WPS Office is a productivity tool developed by Kingsoft with over 150M users worldwide. The company’s artificial intelligence (AI) department built a smart writing assistant from scratch using semantic matching algorithms such as intent recognition and text clustering. The tool exists both as a web application and WeChat mini program that helps users quickly create outlines, individual paragraphs, and entire documents by simply inputting a title and selecting up to five keywords.
The writing assistant’s recommendation engine uses Milvus, an open-source similarity search engine, to power its core vector processing module. Below we’ll explore the process for building WPS Offices’ smart writing assistant, including how features are extracted from unstructured data as well as the role Milvus plays in storing data and powering the tool’s recommendation engine.
Much like any modern problem worth solving, building the WPS writing assistant begins with messy data. Tens of millions of dense text documents from which meaningful features must be extracted, to be a bit more precise. To understand the complexity of this problem consider how two journalists from different news outlets might report on the same topic.
While both will adhere to the rules, principles, and processes that govern sentence structure, they will make different word choices, create sentences of varying length, and use their own article structures to tell similar (or perhaps dissimilar) stories. Unlike structured datasets with a fixed number of dimensions, bodies of text inherently lack structure because the syntax that governs them is so malleable. In order to find meaning, machine readable features must be extracted from an unstructured corpus of documents. But first, the data must be cleaned.
There are a variety of ways to clean textual data, none of which this article will cover in depth. Nonetheless, this is an important step that preempts processing the data, and can include removing tags, removing accented characters, expanding contractions, removing special characters, removing stopwords, and more. A detailed explanation of methods for pre-processing and cleaning text data can be found here.
To begin making sense of unstructured textual data, the term frequency–inverse document frequency (TFIDF) model was applied to the corpus the WPS writing assistant pulls from. This model uses a combination of two metrics, term frequency and inverse document frequency, to give each word within a document a TFIDF value.

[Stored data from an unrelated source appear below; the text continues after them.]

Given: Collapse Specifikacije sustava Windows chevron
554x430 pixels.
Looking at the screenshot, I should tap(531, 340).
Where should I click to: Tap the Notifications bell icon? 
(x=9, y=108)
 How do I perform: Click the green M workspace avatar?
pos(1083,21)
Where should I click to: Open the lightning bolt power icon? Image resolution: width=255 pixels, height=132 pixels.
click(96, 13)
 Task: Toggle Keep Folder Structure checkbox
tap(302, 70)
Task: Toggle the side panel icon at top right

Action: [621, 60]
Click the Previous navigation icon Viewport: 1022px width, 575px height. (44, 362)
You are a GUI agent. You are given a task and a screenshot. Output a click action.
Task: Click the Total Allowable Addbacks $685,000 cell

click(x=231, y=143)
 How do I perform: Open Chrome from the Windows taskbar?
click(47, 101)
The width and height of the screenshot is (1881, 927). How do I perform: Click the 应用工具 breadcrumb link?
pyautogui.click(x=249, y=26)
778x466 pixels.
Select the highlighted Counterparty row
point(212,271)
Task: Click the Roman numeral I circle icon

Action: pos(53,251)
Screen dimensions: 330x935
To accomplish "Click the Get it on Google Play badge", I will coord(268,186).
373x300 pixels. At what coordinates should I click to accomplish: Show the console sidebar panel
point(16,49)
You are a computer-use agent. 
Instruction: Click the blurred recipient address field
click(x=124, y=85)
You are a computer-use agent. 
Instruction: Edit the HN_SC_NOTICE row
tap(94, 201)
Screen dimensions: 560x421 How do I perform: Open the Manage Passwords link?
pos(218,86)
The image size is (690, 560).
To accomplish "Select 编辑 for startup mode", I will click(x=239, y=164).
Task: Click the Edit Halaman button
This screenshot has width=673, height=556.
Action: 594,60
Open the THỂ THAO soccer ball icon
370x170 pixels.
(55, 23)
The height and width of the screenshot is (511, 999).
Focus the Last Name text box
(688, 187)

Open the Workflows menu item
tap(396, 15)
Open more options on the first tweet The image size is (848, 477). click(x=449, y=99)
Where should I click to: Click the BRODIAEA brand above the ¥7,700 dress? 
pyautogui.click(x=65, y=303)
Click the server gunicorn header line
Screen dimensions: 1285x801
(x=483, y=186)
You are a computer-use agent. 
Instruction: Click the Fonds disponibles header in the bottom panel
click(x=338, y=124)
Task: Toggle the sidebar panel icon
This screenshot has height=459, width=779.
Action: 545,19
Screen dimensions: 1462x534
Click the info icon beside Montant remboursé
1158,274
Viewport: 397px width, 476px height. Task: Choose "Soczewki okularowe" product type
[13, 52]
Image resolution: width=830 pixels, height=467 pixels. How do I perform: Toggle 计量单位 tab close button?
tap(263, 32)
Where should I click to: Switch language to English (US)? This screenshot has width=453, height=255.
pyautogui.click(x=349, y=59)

Term frequency (TF) represents the raw count of a term in a document divided by the total number of terms in the document, while inverse document frequency (IDF) is the number of documents in a corpus divided by the number of documents in which a term appears.
The product of TF and IDF provides a measure of how frequent a term appears in a document multiplied by how unique the word is in the corpus. Ultimately, TFIDF values are a measure of how relevant a word is to a document within a collection of documents. Terms are sorted by TFIDF values, and those with low values (i.e. common words) can be given less weight when using deep learning to extract features from the corpus.
Using a combination of bi-directional long short-term memory (BLSTM), convolutional neural networks (CNN), and conditional random fields (CRF) both word- and character-level representations can be extracted from the corpus. The BLSTM-CNNs-CRF model used to build the WPS Office writing assistant works as follows:
The neural network is now capable of extracting and classifying named entities from unstructured text. This process is called named entity recognition (NER) and involves locating and classifying categories such as person names, institutions, geographic locations, and more. These entities play an important role in sorting and recalling data. From here key sentences, paragraphs, and summaries can be extracted from the corpus.
Infersent, a supervised sentence embeddings method designed by Facebook that embeds full sentences into vector space, is used to create vectors that will be fed into the Milvus database. Infersent was trained using the Stanford Natural Language Inference (SNLI) corpus, which contains 570k pairs of sentences that were written and labelled by humans. Additional information about how Infersent works can be found here.
Milvus is an open source similarity search engine that supports adding, deleting, updating, and near-real-time search of embeddings on a trillion bytes scale. To improve query performance, Milvus allows an index type to be specified for each vector field. The WPS Office smart assistant uses the IVF_FLAT index, the most basic Inverted File (IVF) index type where “flat” means vectors are stored without compression or quantization. Clustering is based on IndexFlat2, which uses exact search for L2 distance.
Although IVF_FLAT has a 100% query recall rate, its lack of compression results in comparatively slow query speeds. Milvus’ partitioning function is used to divide data into multiple parts of physical storage based on predefined rules, making queries faster and more accurate. When vectors are added to Milvus, tags specify which partition the data should be added to. Queries of the vector data use tags to specify which partition the query should be executed on. Data can be further broken down into segments within each partition to further improve speed.
The intelligent writing assistant also uses Kubernetes clusters, allowing application containers to run across multiple machines and environments, as well as MySQL for metadata management.
Kingsoft’s writing assistant for WPS Office relies on Milvus to manage and query a database of more than 2 million documents. The system is highly flexible, capable of running near real-time search on trillion-scale datasets. Queries complete in 0.2 seconds on average, meaning entire documents can be generated almost instantaneously using just a title or a few keywords. Although AI isn’t replacing professional writers, technology that exists today is capable of augmenting the writing process in novel and interesting ways. The future is unknown, but at the very least writers can look forward to more productive, and for some less difficult, methods of “putting pen to paper.”